Serious landscaping, I figured, would be in need of some serious arguments, theory and methods. Yet since my own professors had been too modest – as seems to be one of the typical intersubjective assets within the tribe of landscape designers – to leave behind a few books, let alone a few bookshelves of thorough insights and aged confessions, this project had yet to take shape. Some say that this profession is still too young to have gained such serious weight, yet I have always felt that the thickness of the trees that have been planted by conscious design arguments already disproofs the suggested age of this profession. Was not the garden of Eden already a first and profound design project? Was not the Nile-delta in the ages of the pharaohs a highly successful landscape machine? Is not Mexico city in the time of Aztecs one of the best landscape urbanism examples? To me, serious landscaping is all there is to landscape design. The temporary side trip of picturesque influences that only meant to indulge the human spirit, is a mere aberration in the millennia old flow of landscape design. So I expected – and still am expecting – a well drained rooting system of landscape design theories and methods all the way through human-environment interactions.

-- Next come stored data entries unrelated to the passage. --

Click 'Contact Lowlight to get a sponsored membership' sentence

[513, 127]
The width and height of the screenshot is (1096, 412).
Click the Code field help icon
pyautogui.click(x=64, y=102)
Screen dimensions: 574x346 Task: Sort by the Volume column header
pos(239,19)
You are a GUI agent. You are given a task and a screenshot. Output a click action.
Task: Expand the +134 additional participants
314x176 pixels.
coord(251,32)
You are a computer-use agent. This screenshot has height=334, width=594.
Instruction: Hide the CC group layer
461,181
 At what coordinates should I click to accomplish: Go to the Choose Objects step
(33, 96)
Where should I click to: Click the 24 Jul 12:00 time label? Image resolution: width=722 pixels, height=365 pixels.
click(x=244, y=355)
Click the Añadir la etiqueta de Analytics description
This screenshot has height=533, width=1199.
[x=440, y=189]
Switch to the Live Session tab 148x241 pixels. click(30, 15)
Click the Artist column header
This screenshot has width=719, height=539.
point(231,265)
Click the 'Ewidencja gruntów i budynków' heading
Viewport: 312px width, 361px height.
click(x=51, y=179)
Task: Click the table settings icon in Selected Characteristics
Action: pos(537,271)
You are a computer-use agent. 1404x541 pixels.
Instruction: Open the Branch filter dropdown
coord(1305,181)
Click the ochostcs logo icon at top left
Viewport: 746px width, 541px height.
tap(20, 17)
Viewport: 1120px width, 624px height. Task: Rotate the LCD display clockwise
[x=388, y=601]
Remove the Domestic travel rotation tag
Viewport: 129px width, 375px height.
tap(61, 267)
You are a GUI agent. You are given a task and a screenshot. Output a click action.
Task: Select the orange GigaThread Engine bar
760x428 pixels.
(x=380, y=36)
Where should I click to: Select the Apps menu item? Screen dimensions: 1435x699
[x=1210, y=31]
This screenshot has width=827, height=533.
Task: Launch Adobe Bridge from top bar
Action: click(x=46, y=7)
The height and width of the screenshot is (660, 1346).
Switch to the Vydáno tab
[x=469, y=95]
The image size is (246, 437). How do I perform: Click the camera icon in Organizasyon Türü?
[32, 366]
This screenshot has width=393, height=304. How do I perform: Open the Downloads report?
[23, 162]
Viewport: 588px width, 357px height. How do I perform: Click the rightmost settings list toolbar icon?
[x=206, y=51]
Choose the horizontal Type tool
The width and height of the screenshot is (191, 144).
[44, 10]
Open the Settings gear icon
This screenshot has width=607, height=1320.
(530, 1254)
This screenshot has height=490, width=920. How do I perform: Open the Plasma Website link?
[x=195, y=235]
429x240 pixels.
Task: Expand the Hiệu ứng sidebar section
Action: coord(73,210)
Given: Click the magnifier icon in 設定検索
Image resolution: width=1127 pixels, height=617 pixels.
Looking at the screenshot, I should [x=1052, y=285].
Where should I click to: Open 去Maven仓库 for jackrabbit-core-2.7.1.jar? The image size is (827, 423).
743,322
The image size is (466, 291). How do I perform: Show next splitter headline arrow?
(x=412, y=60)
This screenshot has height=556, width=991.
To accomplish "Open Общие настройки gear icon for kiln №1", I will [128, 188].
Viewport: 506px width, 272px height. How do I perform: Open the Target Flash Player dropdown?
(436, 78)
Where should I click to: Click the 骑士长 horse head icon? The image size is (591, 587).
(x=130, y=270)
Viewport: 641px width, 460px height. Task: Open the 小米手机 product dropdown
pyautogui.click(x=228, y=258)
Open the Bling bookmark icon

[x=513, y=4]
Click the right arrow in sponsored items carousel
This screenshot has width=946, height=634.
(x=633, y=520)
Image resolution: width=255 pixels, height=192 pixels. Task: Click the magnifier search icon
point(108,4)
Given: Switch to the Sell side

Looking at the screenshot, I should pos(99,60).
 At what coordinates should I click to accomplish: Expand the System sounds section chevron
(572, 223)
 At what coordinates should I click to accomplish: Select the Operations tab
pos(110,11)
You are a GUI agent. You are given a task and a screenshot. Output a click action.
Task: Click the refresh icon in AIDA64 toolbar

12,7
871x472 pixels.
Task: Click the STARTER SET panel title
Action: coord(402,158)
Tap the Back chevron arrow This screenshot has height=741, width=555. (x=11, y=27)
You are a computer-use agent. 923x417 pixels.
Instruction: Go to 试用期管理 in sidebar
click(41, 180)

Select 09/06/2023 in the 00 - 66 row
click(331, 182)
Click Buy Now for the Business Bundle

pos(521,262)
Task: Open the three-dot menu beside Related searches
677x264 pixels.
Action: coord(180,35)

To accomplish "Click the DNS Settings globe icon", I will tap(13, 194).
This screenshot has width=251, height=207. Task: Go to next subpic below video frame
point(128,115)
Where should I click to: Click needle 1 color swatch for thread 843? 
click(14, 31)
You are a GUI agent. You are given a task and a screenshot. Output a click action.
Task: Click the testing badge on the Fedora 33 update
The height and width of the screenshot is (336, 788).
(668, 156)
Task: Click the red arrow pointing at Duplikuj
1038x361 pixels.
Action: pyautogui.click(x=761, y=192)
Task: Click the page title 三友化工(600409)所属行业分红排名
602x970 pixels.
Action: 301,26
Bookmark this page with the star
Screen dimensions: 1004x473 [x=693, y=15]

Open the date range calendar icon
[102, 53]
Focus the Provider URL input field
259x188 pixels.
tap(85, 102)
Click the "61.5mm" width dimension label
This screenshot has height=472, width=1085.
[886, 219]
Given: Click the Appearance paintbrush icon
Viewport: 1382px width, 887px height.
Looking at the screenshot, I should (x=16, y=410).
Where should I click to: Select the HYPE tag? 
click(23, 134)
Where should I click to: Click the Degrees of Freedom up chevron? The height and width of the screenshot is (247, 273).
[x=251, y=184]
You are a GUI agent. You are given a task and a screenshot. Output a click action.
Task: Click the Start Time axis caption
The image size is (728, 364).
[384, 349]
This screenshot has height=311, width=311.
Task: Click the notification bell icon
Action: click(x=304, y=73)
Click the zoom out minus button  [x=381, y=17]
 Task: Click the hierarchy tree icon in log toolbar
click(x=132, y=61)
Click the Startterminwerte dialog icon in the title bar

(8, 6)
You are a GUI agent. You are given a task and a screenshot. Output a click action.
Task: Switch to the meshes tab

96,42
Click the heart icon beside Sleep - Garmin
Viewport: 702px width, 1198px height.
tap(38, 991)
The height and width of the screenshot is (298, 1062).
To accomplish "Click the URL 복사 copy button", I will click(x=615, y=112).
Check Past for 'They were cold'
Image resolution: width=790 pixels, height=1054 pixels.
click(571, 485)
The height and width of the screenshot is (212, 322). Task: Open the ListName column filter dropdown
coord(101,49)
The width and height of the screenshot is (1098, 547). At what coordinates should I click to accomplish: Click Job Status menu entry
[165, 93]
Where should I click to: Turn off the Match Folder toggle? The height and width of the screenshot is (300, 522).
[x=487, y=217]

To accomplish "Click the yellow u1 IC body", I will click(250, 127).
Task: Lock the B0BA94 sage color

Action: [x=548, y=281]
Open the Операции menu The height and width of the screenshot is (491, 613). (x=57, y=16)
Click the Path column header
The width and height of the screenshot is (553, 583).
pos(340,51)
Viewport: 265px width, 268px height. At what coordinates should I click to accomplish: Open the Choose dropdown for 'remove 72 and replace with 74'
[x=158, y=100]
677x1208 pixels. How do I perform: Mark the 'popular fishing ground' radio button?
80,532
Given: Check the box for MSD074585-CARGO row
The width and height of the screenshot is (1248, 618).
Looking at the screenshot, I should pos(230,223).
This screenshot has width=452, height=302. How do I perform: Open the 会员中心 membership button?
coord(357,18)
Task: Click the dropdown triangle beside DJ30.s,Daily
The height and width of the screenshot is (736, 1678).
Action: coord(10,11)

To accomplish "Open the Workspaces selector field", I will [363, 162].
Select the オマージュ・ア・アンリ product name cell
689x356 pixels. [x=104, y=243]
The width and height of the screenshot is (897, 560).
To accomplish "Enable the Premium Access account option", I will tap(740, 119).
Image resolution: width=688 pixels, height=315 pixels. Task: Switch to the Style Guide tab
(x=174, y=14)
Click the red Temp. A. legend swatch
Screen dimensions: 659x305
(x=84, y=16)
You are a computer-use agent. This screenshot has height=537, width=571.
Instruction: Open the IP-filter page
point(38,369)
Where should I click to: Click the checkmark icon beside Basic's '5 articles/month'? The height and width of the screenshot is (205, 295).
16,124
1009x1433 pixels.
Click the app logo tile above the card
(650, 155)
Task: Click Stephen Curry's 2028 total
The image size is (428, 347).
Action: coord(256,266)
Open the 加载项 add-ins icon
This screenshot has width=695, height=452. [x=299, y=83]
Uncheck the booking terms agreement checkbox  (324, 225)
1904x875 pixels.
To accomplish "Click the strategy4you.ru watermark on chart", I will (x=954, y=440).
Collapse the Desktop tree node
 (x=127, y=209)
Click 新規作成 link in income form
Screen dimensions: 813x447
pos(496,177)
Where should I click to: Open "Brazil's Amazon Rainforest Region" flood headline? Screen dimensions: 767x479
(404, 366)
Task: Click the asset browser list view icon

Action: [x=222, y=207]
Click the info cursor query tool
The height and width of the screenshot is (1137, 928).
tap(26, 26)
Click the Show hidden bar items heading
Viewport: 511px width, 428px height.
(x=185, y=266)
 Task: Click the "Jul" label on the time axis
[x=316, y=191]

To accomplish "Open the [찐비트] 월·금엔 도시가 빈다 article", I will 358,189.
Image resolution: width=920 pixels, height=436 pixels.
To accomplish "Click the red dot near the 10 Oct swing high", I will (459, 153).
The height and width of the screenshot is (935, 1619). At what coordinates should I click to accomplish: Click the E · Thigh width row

You might have guessed that such was not the reality when I re-joined my former chairgroup at Wageningen University (2002 onward). The academic sense of landscape design was at a terrible state by its ill-defined and almost oblivious sense of doing. No strategy to defy the problems at the grand global scale, no strategic collaborations with experts in climate, perception, chemistry or energy transmissions and not even an agreement on the characteristics of our own ‘Wageningen School of Design’. Nevertheless, over the last decade, I have become convinced of the possible scientific fundaments of landscape design; equaled however by a skeptical awareness of the current intellectual community and its lacking organizational capacity to enlighten themselves and the potential millions of affected persons. Currently, the strategic collaborations are shaping up and the urge to define a landscape specific framework of theories and methods has also become unquestioned. There still remain a few mayor bugs that slow down the process of serious landscaping, such as (1) the obvious informality of venues – conferences keep growing in the number of contributions that are of very different status and thoroughness, making it obvious that the diners and excursions count more than the acceleration of synthesized products that are ground breaking; (2) the remorseless scientific valuta of published papers that do not reach the professional community and thereby lack embedding, 1:1 testing and oscillating discussions. I frequently cannot explain why I should continue to specialize within a academic niche other than to enhance my changes to become one of the cited players within a very select group of similar focussed minds; (3) the lack of dare to synthesize in between the domains of greater and more informed expertise such as neural sciences – to improve perception theories; or anthropology – to improve the description of what designers do; and ethics – to improve the legal and political services for common good (in the spirit of for instance Jane Jacobs).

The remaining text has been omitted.